New Zealand also had a limited pool of scientists available to speak on their field of expertise. One prime example was the Fonterra botulism scare. 

"The story broke on a Friday, late on a Friday, and at least initially I think on the Saturday there were a number of scientists that were available to talk to the media.

"But then it's really interesting to see that suddenly on the Sunday, scientists had stopped talking, they were no longer making themselves available ... I saw that a lot of these scientists had been pulled into this advisory group [for the government]. 

"Suddenly the country found itself without scientists who could speak - we just didn't have the experts who weren't constrained. Perhaps inadvertently, because our science community is small and we push for impact from our science." 

"What's happening on the Monday is that there's a real vacuum of information, and of course Gary Romano, who was a senior manager at Fonterra, went on Campbell Live and got the science horribly wrong." 

  • He said spin and message control had become stronger and scientists even tangentially linked to organisations were finding they had much more constraints than in the past. 

    "There is a sense that our funding, particularly from the government, is linked to our good behaviour."

    He did not think it was a deliberate attempt to keep information from the public, but it was an attempt to control the information that was available to the government, he said. 

    "And really I think in retrospect the public interest should have been put first and the government should have ensured there were scientific experts who could talk to the media." 

    Good things take time - no perfect science in a crisis

    However, it wasn't just funding and organisations that were causing scientists to keep quiet. 

    "There's both overt censorship where an organisation will step in and perhaps have a story pulled, but a lot of it is also self-censorship," he said. 

    That included a fear of getting the science wrong, but he said this could become an problem in times of crisis, such as in the Christchurch earthquake. 

    "Traditionally we do all that stuff behind closed doors, you know we do it at conference we exchange ideas and debate ideas and peer review, which is a closed process."

    "And to some extent we've kind of built the authority of science on the fact we run all these careful checks and balances behind the scenes before we speak. 

    "But in a crisis that's really exposed, we don't have the time to run through the normal processes of science." 

    The science community was concerned, he said, that the public did not understand that a lot of the time there was discussion, different interpretations, and disagreement as a part of the scientific process.

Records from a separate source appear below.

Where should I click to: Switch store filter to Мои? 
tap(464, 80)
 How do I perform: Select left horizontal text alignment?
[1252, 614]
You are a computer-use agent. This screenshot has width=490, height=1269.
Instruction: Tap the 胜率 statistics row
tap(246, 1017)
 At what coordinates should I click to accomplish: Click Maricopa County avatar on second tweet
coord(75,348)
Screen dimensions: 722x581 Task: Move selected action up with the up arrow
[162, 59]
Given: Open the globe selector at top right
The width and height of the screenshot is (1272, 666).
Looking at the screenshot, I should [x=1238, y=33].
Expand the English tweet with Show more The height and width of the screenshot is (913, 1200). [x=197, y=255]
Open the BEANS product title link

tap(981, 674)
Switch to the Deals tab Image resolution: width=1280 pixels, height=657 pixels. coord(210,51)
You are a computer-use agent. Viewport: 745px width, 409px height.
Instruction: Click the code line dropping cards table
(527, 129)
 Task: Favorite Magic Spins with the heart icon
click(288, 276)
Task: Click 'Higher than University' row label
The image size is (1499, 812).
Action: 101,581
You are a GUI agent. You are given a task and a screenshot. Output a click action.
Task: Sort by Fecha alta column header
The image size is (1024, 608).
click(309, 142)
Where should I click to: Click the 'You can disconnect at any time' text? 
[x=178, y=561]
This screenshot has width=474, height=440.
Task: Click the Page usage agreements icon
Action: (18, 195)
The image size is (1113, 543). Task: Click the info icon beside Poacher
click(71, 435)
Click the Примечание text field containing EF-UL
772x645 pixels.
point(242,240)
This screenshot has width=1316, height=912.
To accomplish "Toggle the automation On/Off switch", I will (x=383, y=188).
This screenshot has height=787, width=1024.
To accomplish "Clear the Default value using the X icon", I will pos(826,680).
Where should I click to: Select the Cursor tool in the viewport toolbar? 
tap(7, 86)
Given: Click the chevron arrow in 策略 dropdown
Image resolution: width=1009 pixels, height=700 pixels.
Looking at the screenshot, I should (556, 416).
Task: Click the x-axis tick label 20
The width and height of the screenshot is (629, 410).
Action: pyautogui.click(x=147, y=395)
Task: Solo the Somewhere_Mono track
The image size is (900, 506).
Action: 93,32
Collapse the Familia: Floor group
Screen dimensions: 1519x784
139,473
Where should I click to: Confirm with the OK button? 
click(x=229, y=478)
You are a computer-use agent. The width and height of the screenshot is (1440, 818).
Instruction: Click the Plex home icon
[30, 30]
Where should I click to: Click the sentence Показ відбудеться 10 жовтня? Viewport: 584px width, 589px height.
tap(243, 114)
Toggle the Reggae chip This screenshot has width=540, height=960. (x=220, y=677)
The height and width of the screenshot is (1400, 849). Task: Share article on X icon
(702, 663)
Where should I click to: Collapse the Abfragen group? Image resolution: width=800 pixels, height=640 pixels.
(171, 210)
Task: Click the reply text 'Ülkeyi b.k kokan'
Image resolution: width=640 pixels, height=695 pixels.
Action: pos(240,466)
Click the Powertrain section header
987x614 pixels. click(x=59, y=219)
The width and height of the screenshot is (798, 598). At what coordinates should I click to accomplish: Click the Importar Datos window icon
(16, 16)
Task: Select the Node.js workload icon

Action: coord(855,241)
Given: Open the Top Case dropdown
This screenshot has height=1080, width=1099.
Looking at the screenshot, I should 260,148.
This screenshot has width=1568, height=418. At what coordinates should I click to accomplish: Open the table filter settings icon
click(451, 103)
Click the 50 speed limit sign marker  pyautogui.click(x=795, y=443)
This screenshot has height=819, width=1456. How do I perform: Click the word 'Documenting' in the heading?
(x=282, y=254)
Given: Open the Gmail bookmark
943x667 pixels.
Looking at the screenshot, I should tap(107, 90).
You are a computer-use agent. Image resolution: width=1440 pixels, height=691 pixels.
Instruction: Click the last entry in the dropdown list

    "And I think the only way we can really adapt is that we have to be open all the time." 

    Public exposure - trolls and shills

    There was also a fear of being attacked or being seen as pushing an agenda. 

    "To be honest, as a scientist, getting up and talking to the media is a little bit scary. You know if we can find other excuses for not doing it - often it's the safe thing to do ... the safe thing to do is keep your head down and get on with your science." 

    "You hear stories of people perhaps losing their funding or seeing the trouble that some scientists get into. 

    This included scientists being bullied on social media, sometimes because lobby groups or businesses had paid for it, he said. 

    It also created a gap in the public eye between the scientists who did speak out and those who did not. 

    "I think the scientists we do see that sort of fight these battles - Boyd Swinburn, Doug Sellman -  they grow very thick skins. But the side effect of that is that we don't hear a lot of other voices. 

    "And the effect of that is that the public health researchers who are speaking out are seen as kind of extremists. They're seen as not representative because where are all these other voices that are not speaking out." 


    - Shaun Hendy is director of New Zealand Centre of Research Excellence Te Pūnaha Matatini, and a professor of physics at Auckland University.  He has been a Fellow of the Royal Society of New Zealand since 2012 and has been given awards including the Prime Minister's Science Media Communication Prize and the E. O. Tuck Medal from Australia and New Zealand Industrial and Applied Mathematics.